(Adds announced committee hearings; updates share prices)
By Susan Cornwell
WASHINGTON, Sept 18 (Reuters) - Democratic leaders in the U.S. Congress on Monday demanded that lawmakers wait to find out the budgetary and healthcare impacts of a new, last-ditch legislative effort by Republicans to repeal Obamacare before voting on it.
In their long-running war on former President Barack Obama's signature healthcare law, Senate Republicans are now proposing to replace it with a system that would give states money in block grants to run their own healthcare programs.
Drafted by Republican Senators Lindsey Graham and Bill Cassidy, the bill was introduced last week. Graham and Cassidy said they were close to securing the votes needed for passage, but the bill's outlook was uncertain.
If approved, it would replace the 2010 Affordable Care Act, known informally as Obamacare, which Republicans have long seen as government overreach into the healthcare business.
The Graham-Cassidy measure has revived a fight that many in Washington thought was over when an Obamacare repeal-and-replace bill flopped in the Senate in July, humiliating Republican Senate Majority Leader Mitch McConnell and President Donald Trump.
Two Senate committees, including the powerful Finance Committee, on Monday announced they would hold hearings on the bill next week, the first public hearings all year for any Republican Senate proposal to overhaul Obamacare.
Republican Senator John McCain had called for a return to regular order and public hearings before voting against a repeal-and-replace bill in July. Senator Ron Wyden, the top-ranking Democrat on the Finance Committee hearing, said next week's hearing "makes a mockery of regular order."

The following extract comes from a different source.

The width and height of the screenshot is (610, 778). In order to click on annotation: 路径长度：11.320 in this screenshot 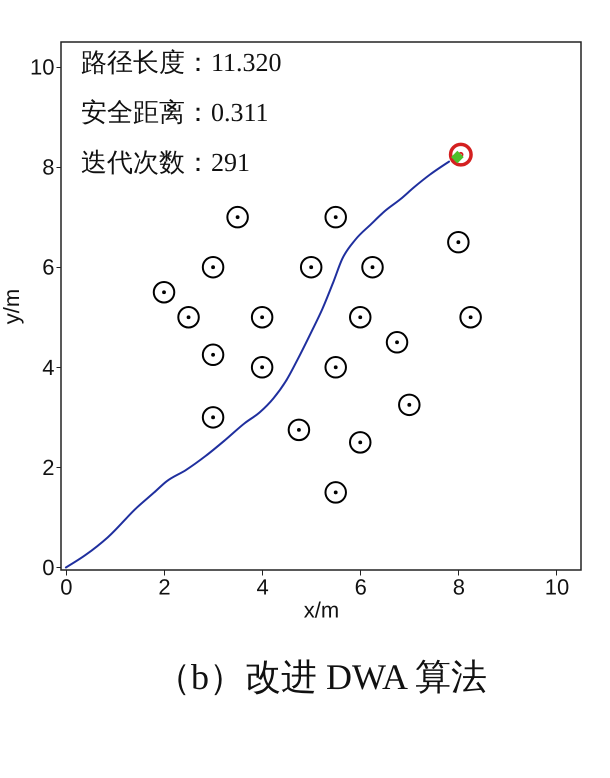, I will do `click(182, 62)`.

The Congressional Budget Office, a non-partisan fiscal analysis unit of Congress, said on Monday it will make a preliminary assessment of the bill's impact next week. But it said it will not be able to estimate the impact on the deficit or changes in insurance coverage or premiums for several weeks.

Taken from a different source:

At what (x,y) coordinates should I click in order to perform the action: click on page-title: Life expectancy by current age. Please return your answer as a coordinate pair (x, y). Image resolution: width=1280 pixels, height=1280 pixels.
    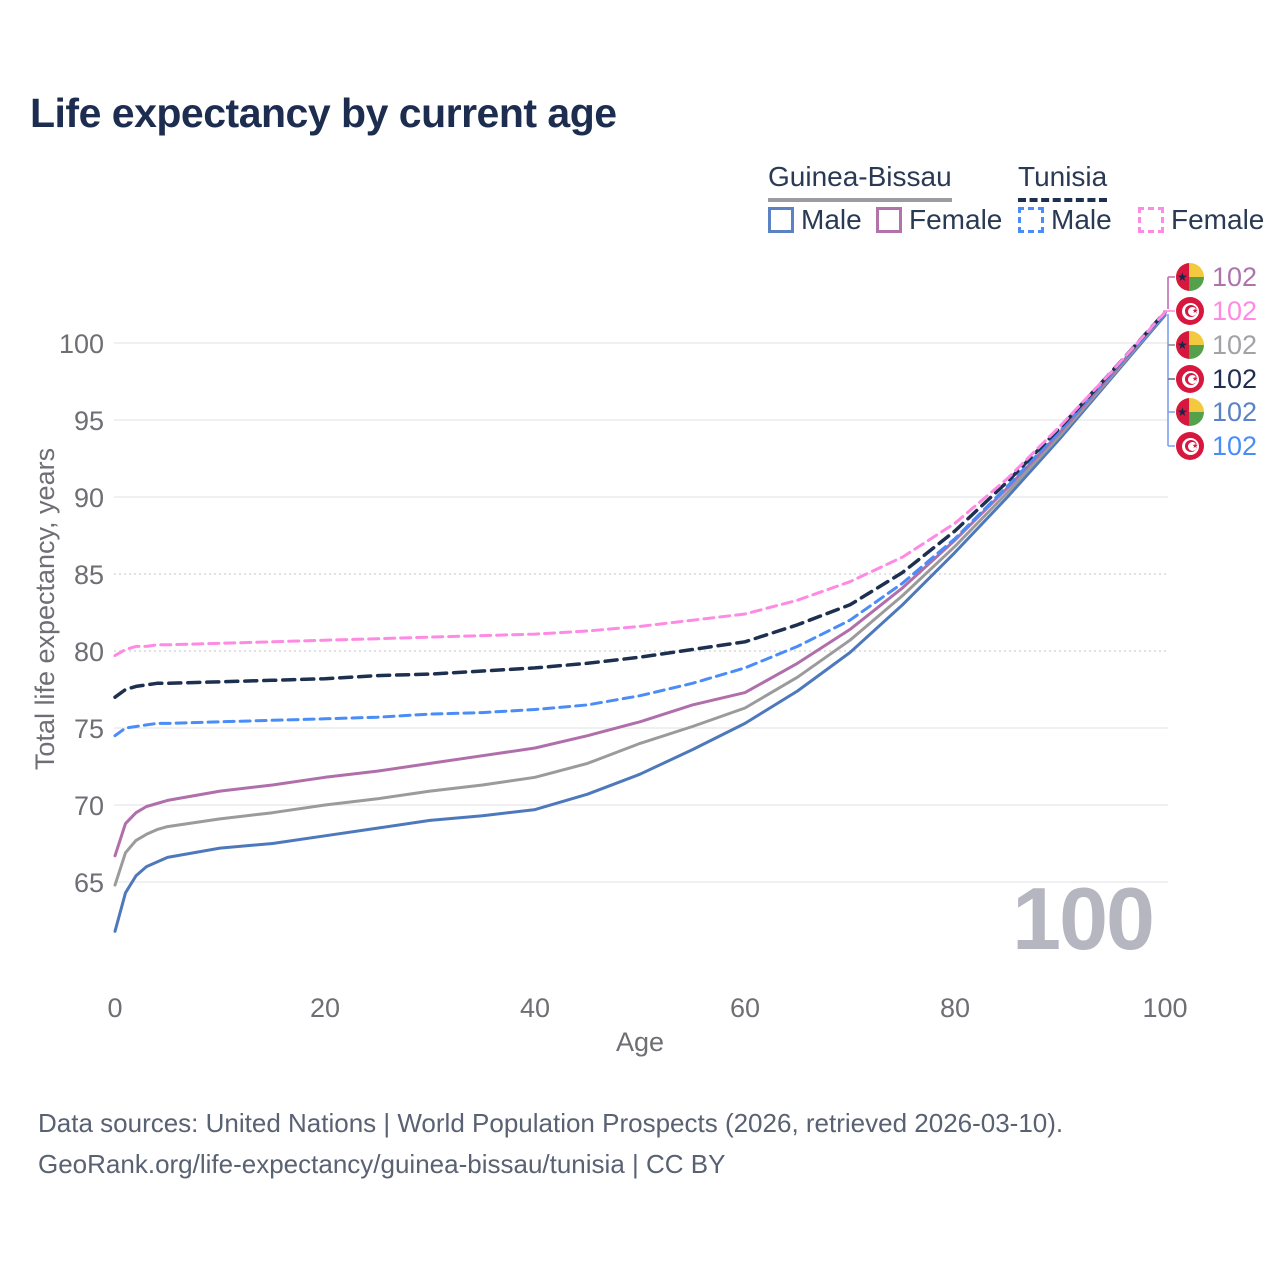
    Looking at the image, I should click on (324, 113).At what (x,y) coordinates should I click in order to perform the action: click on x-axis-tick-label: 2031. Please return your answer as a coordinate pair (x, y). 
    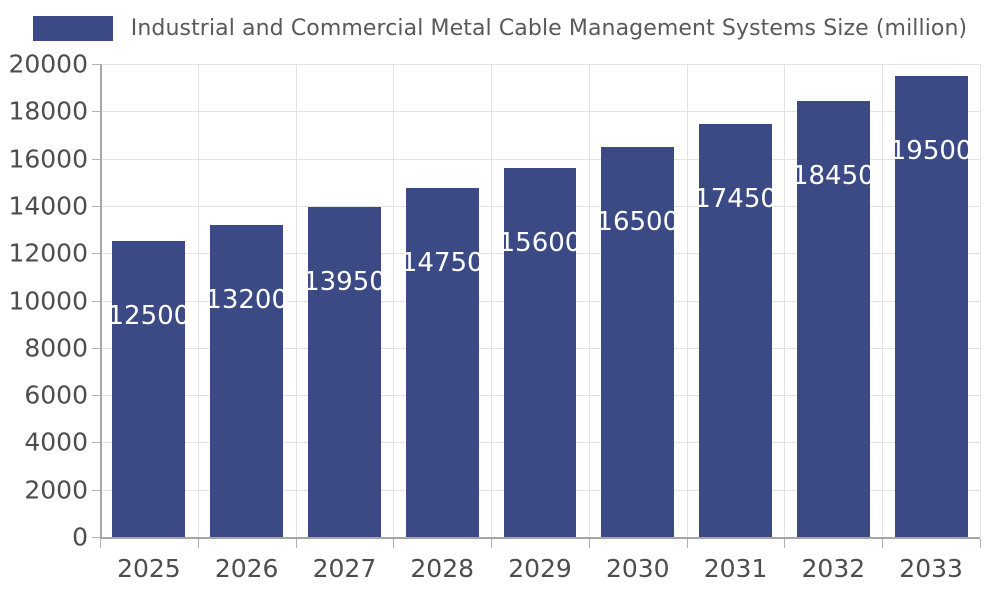
    Looking at the image, I should click on (736, 568).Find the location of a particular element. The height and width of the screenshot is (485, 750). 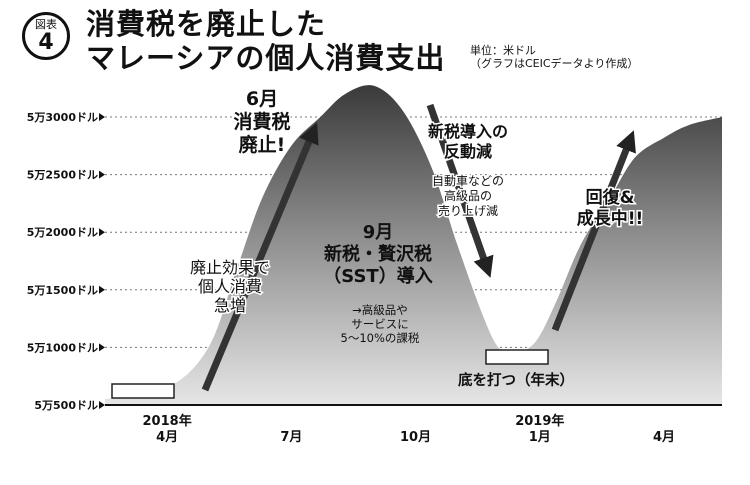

Worried Democrats seized on the statement to urge Republicans to wait for a full CBO score before holding a vote.
"Have the courage and decency to wait for a CBO score," Senate Democratic leader Chuck Schumer said on the Senate floor on Monday.

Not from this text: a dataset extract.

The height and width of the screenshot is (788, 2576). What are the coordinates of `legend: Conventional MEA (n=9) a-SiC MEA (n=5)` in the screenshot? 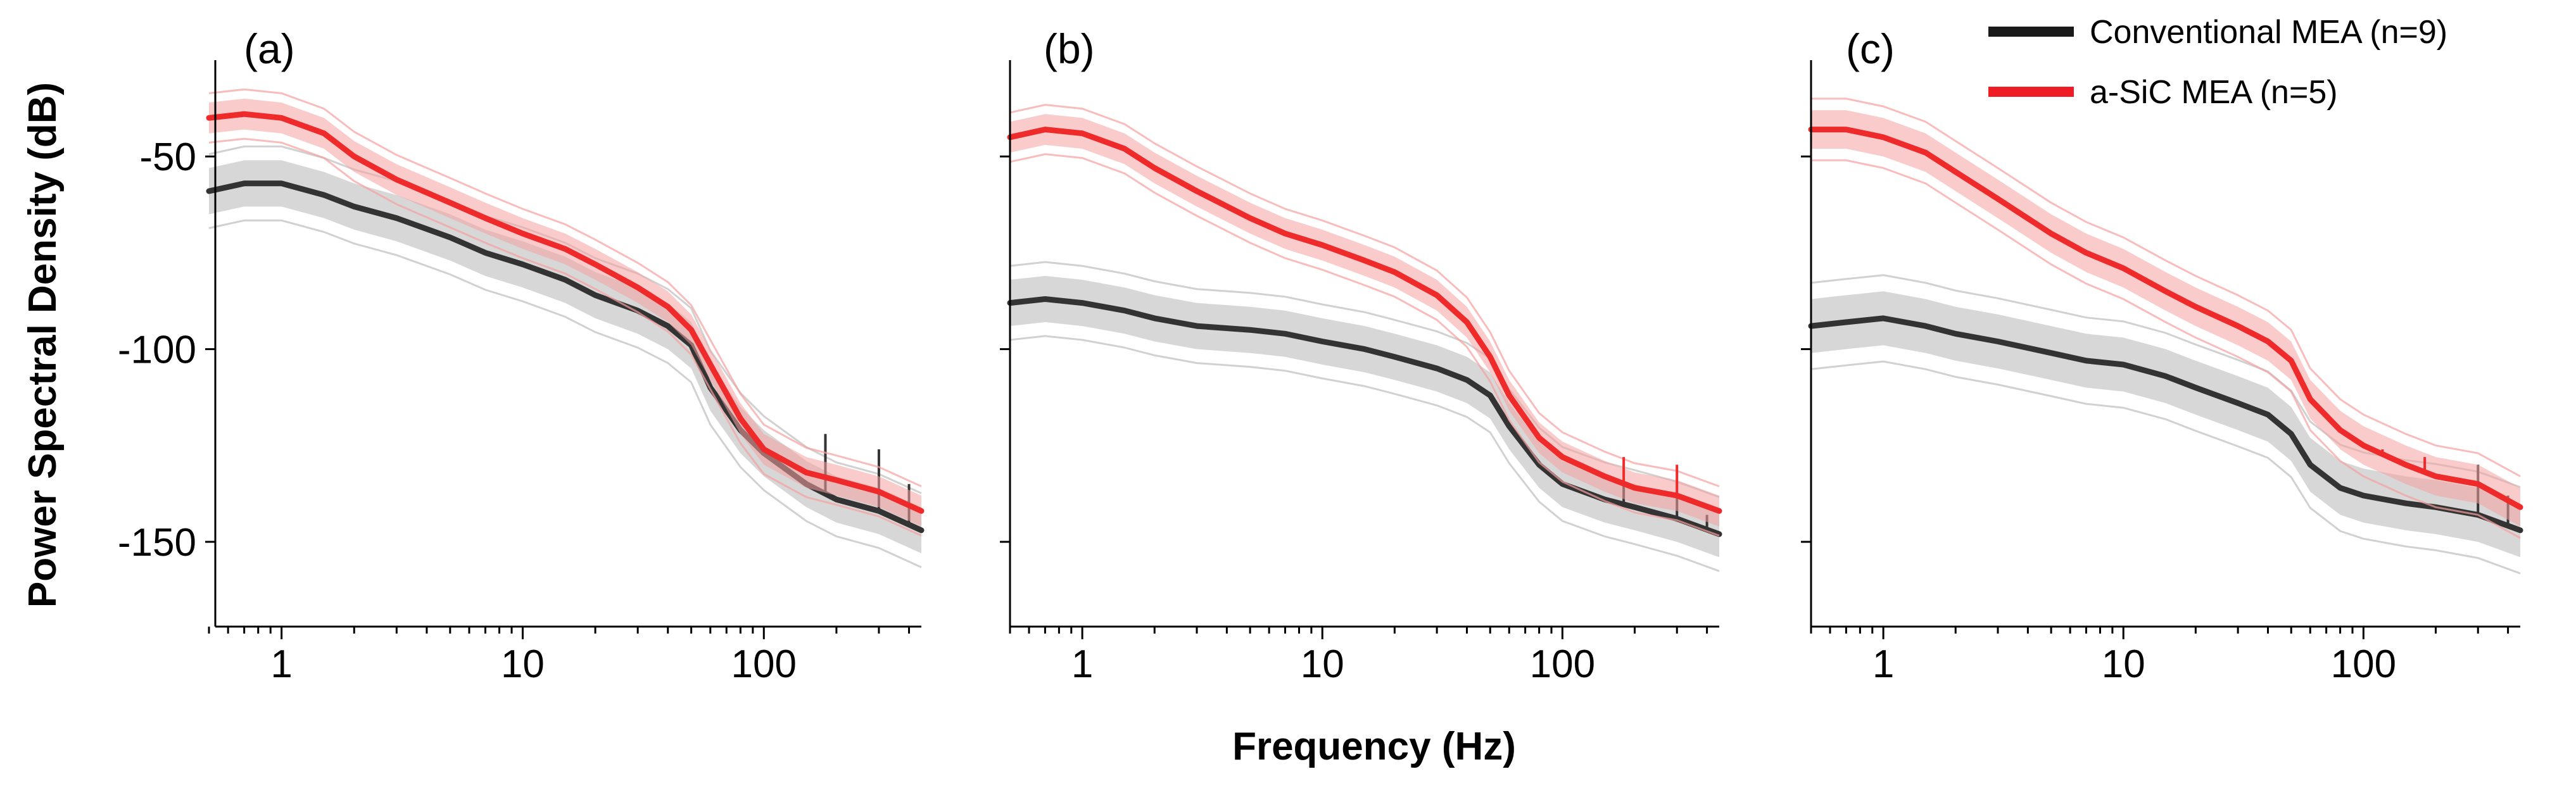 It's located at (2218, 63).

The House of Representatives is on a break this week.
A delay to wait for a CBO analysis is something Republicans can ill afford since in two weeks Senate procedural rules will make it much more difficult for them to advance the legislation.
A special parliamentary procedure that would allow the bill to move forward in the Senate with a simple majority of only 51 votes will expire in two weeks. After that, it would need 60 votes, like most Senate legislation. Republicans have a slim 52-vote Senate majority.